寧ろ泊っていってもらうよりも、こっちの方が本当のお願いなのだ。
そのためには、一緒の部屋にいてもらう必要性がある。
「ご主人様を説得するのはわたくしですのに……」
「お願、い!」
「嫌と言っているわけではないです。いつだってわたくしはお嬢様の味方ですので。でも、今回は後々で何かお礼をしてもらいますよ」
「う、ん。あり、が、とう」
これで和樹くんがウチに泊まるのは問題ないだろう。夕夏ならなんとかやってくれるはず。この状況を作ってくれた香織お姉さまにも、後々でちゃんとお礼をしなくては。
じゃあ、これで一休みしようかな。
と思ったが、さっき起きたばかりだし、妙に興奮してしまっているのもあって、寝る気分ではなかった。
そこで、夕夏にもう一つ頼みごとをした。
「映画……ですか。お嬢様が珍しいですね。普段は全く見ないのに」
「そう、いうこと、は、言わなくて、いいの!」
私の父は大の映画好きでもある。そのため、各部屋に必ずプロジェクターが設置されている。私自身は映画を殆ど見ないが、これが部屋にないと気になる。そのため、和樹くんの家のリビングにも設置させてもらった。

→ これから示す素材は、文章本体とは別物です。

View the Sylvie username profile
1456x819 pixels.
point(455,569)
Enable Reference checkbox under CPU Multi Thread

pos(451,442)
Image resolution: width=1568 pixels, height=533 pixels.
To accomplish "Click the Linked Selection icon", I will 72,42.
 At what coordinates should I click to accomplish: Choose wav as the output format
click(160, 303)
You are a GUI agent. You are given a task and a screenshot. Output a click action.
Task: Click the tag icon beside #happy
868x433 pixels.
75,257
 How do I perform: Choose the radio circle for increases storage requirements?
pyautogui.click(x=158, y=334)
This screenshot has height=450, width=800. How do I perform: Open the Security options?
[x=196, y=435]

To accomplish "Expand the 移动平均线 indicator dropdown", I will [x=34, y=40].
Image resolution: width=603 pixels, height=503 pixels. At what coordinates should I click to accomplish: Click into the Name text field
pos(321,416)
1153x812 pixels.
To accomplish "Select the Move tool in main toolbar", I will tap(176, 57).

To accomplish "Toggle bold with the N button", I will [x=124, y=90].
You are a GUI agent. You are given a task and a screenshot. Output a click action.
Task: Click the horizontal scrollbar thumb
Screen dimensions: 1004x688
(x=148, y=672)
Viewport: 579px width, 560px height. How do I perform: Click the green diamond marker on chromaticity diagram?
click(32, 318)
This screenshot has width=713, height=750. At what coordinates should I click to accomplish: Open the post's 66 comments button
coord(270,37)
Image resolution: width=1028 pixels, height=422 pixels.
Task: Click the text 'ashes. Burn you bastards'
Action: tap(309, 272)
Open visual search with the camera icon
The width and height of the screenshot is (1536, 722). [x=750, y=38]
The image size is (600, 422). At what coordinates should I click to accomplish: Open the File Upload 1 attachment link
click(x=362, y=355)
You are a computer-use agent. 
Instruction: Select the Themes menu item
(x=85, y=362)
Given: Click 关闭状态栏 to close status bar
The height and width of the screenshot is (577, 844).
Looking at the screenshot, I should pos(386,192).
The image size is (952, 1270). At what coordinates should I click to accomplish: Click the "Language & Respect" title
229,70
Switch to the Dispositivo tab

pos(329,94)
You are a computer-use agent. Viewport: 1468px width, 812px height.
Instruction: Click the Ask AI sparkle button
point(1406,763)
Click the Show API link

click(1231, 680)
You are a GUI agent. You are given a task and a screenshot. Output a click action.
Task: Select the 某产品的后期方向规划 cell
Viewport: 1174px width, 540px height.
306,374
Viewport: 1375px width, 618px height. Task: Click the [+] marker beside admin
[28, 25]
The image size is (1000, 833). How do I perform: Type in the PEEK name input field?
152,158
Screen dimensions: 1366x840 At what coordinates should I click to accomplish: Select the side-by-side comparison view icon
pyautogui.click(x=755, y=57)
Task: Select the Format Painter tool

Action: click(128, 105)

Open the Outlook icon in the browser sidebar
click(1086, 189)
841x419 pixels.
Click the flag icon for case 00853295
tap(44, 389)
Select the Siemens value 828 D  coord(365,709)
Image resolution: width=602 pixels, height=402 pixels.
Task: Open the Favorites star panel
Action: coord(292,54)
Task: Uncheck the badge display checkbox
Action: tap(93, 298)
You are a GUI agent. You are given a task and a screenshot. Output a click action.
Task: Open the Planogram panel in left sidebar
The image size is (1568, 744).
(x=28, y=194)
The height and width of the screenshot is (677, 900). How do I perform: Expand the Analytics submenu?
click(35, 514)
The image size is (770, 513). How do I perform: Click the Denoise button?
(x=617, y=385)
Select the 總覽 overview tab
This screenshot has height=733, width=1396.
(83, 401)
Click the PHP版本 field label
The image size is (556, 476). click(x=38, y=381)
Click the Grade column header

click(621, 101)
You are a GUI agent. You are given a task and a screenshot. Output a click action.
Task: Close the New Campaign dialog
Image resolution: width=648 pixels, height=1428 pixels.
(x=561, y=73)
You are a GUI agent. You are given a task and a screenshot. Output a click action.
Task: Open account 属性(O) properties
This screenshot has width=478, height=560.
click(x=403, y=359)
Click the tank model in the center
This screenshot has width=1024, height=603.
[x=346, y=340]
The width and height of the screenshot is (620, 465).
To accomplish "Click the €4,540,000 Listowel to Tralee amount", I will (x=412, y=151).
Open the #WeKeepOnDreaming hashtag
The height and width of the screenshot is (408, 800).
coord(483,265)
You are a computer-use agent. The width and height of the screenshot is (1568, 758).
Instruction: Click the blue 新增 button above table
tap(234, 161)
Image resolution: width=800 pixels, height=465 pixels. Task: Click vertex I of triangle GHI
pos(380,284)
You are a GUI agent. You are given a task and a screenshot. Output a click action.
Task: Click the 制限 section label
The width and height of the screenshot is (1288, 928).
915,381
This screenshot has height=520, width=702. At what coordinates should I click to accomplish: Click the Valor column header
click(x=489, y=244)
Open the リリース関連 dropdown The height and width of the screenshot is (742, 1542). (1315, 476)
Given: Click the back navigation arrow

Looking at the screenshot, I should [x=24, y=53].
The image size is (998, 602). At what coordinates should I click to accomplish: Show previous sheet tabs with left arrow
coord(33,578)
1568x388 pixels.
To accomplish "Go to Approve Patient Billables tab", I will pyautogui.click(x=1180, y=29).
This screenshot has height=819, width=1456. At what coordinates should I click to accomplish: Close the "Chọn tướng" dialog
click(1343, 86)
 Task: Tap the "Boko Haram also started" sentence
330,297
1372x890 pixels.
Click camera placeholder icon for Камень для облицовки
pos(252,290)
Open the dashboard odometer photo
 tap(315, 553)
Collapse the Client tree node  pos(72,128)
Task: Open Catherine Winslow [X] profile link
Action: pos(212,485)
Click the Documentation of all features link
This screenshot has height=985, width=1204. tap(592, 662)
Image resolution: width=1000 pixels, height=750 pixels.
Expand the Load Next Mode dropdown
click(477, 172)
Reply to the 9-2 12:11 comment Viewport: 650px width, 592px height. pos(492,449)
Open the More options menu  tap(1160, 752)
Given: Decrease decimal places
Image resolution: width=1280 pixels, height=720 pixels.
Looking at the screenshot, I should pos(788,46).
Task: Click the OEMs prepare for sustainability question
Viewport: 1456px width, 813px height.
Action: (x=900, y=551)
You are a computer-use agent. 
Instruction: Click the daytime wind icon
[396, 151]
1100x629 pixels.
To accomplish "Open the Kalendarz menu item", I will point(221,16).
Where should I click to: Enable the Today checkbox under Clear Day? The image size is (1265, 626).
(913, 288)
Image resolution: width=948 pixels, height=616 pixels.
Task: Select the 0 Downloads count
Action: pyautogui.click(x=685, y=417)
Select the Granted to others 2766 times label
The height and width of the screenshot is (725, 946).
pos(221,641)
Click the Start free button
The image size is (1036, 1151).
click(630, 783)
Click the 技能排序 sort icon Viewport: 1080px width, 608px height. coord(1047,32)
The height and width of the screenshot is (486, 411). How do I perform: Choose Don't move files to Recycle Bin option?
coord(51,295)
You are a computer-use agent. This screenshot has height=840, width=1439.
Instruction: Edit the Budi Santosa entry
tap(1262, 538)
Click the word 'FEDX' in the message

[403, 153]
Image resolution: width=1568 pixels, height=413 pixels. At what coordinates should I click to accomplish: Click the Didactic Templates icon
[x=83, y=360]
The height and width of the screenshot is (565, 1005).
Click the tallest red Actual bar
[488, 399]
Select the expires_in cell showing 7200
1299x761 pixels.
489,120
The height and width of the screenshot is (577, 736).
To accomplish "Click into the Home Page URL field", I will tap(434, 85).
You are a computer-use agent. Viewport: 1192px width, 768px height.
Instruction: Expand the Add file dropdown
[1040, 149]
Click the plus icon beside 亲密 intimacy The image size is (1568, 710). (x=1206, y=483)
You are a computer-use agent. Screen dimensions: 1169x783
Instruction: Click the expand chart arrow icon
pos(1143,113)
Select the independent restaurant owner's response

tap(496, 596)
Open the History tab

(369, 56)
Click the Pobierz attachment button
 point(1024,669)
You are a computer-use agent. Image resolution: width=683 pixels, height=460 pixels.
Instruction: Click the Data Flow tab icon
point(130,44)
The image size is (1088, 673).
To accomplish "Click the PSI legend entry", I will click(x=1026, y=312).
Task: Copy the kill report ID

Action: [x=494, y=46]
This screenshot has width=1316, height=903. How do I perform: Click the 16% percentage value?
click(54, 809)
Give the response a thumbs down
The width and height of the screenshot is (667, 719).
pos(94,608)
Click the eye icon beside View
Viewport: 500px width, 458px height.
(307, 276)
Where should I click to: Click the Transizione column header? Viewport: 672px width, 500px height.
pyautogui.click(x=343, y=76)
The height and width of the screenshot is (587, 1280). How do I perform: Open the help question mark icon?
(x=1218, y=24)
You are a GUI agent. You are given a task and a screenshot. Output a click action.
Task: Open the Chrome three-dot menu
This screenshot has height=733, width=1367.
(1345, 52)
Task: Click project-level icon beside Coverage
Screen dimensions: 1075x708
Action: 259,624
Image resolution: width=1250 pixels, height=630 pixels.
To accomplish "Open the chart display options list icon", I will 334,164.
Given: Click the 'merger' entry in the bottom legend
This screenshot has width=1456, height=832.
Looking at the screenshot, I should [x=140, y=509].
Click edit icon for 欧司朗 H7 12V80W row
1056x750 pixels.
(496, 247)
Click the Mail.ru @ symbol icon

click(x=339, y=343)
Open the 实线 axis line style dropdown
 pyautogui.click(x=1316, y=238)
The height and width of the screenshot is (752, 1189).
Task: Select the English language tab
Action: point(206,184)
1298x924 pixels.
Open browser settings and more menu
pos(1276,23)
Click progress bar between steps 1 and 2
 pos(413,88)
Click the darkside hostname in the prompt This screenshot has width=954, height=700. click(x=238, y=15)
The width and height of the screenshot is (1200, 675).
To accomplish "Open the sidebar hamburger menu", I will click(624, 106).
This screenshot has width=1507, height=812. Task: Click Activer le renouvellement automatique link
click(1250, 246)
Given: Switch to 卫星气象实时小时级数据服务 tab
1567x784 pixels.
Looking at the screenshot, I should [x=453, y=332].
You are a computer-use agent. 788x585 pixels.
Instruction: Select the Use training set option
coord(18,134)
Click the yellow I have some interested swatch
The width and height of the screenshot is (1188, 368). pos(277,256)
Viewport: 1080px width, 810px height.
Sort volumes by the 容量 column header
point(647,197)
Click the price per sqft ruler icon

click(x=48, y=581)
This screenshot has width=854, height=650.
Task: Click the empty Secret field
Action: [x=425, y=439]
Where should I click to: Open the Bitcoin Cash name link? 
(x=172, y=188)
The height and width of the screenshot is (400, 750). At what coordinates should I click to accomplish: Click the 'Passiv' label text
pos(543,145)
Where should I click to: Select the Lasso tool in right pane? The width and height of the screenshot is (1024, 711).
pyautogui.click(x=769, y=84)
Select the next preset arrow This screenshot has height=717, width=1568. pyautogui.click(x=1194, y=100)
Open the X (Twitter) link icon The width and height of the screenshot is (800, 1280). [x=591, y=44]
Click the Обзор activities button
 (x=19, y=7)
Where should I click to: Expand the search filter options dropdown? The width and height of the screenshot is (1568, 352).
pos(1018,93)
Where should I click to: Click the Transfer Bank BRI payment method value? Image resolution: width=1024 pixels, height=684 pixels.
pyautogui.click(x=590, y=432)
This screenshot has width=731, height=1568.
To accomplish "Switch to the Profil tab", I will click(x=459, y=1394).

「わたくしは、お父様を説得しに行ってきますので、他の執事かメイドが持ってくると思います。なので、完全に内容はランダムになるかと。それでもよろしいでしょうか?」
「いい、よ」
「では、行ってまいります」
夕夏が部屋から去っていくときの背中がカッコいい。まるで、戦いへと赴く戦士のように見えた。実際、お父様という敵と戦うのだから、間違ってはいない。
それから、直ぐに別の執事が映画を持ってきて、再生をしてくれた。
内容は……この場の雰囲気と会っていない。それに、和樹くんの過去から考えても、あまり良くないものだというのは分かる。
途中まで見てそのことに気づいたので、他の映画に変えるというのも微妙。それに変に気を遣っているように捉えられるのも、嫌だった。
話は小さな子供を視点にして語られる。
その子が親から虐待されて捨てられた子どもで、他のあらゆる人間を信じられないという女の子だった。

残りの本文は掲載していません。